We had the worse case scenario. DH is a teacher, I'm a nurse and at that time was working a job that was very difficult to take off from--there simply wasn't anyone to replace me during the day.
Our oldest dd's best friend got the chickenpox sometime in the middle of July, so we exposed both kids.
DD#1 came down with them first. Right around the beginning of August. School starts here the second week of August, dh had to be back a couple of days before that. DD#1 gets the pox BAD, and to boot, several of her lesions become infected. To the point that they were HUGE. I'm talking, the pox part was the size of a nickle and pus-filled, and the red area around them was several inches in diameter. Awesome. So we went to the doc and got an abx. Then she had a reaction to the abx. So we used a different one, after that reaction cleared up. She did not have completely crusted over lesions for 2 entire weeks. So for 2 weeks she couldn't hang with anyone who hadn't had the pox, and she missed the first full week of school.
Four days after dd#1 went back to school, dd #2 came down with them! Could they get them at the same time? Hell no, apparently. While she did not get any infected pox, she was out of school for two entire weeks.
This meant that for THREE FULL FREAKIN WEEKS DH and I had to juggle our schedules. I was working 3-4 days a week, and I missed at least one day of work a week, he missed at least two (at the very beginning of the school year. Oh, yeah, he teaches German and Spanish--try finding a sub that can teach both languages. Didn't happen). My mom took a couple of days off and came up to stay with them to help out. It truly sucked. I had no sick leave, so we just had to eat the days that I didn't work.

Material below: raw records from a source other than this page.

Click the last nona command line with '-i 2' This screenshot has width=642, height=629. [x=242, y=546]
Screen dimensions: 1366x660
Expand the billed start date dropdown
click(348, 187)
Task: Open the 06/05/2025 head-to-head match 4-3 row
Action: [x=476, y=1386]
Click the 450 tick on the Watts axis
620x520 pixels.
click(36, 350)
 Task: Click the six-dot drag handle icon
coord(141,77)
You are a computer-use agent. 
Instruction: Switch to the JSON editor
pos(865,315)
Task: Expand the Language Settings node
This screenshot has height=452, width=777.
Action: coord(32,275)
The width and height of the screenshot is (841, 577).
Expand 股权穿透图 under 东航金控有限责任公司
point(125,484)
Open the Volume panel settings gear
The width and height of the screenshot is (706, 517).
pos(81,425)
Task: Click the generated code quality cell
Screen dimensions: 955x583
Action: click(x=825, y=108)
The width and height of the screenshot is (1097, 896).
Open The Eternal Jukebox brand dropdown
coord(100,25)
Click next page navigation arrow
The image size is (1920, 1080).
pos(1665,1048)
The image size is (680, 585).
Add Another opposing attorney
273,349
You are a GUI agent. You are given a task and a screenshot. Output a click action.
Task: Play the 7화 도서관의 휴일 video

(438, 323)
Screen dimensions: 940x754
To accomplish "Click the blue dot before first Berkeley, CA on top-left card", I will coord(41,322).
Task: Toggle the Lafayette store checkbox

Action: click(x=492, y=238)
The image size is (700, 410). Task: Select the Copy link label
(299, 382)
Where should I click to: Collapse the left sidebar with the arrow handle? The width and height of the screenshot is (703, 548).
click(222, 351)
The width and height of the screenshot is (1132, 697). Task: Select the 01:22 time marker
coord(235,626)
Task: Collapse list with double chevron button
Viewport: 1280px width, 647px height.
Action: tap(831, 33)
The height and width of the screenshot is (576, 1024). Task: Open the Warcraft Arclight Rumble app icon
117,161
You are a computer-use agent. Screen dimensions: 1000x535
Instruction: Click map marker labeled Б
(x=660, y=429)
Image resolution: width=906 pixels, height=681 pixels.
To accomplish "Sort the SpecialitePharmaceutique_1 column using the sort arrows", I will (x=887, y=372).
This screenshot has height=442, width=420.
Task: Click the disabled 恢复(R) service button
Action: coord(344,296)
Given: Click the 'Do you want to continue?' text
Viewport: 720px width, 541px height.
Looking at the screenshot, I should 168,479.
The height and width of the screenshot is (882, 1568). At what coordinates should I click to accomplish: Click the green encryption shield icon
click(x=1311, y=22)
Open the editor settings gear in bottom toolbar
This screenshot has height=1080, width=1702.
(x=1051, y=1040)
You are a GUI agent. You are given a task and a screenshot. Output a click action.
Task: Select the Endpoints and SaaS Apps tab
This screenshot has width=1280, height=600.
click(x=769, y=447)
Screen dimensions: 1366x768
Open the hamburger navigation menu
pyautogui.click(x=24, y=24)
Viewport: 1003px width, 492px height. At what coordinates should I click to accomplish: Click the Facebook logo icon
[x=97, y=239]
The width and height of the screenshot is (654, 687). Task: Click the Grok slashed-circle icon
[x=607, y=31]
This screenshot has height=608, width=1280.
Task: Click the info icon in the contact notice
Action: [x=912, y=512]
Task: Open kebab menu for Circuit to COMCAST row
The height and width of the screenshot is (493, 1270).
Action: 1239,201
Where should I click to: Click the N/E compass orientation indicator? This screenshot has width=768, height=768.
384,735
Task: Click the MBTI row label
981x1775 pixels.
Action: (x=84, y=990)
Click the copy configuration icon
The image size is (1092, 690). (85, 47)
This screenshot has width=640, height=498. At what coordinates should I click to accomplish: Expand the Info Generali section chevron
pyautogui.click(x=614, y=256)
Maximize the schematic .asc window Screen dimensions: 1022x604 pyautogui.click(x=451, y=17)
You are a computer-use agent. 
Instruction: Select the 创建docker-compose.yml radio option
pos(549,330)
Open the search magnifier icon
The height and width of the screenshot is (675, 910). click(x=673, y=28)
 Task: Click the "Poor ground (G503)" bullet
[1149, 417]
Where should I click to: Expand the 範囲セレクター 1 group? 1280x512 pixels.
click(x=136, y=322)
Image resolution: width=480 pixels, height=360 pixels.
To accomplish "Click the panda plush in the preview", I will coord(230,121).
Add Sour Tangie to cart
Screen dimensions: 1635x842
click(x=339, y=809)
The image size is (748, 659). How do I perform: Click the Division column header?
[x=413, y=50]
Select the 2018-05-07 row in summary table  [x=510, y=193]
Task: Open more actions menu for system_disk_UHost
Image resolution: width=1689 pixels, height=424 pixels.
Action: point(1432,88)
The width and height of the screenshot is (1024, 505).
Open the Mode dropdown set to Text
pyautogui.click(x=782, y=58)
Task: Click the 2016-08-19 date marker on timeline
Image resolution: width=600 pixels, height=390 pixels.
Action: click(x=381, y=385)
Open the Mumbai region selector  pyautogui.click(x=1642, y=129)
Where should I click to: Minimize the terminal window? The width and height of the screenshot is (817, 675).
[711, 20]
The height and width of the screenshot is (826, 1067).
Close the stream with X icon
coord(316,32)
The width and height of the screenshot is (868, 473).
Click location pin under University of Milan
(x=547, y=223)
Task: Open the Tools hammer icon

I guess my point is---don't plan on the kids getting it at the same time, and accommodate your schedules to plan for the worst- with each kid getting it successively, and being out of school for two full weeks. That is typically the longest--lots of kids are out for a week or 10 days. As luck would have it, both my kids didn't have all their lesions crust over for two full weeks, which is when they are allowed back into day care/school.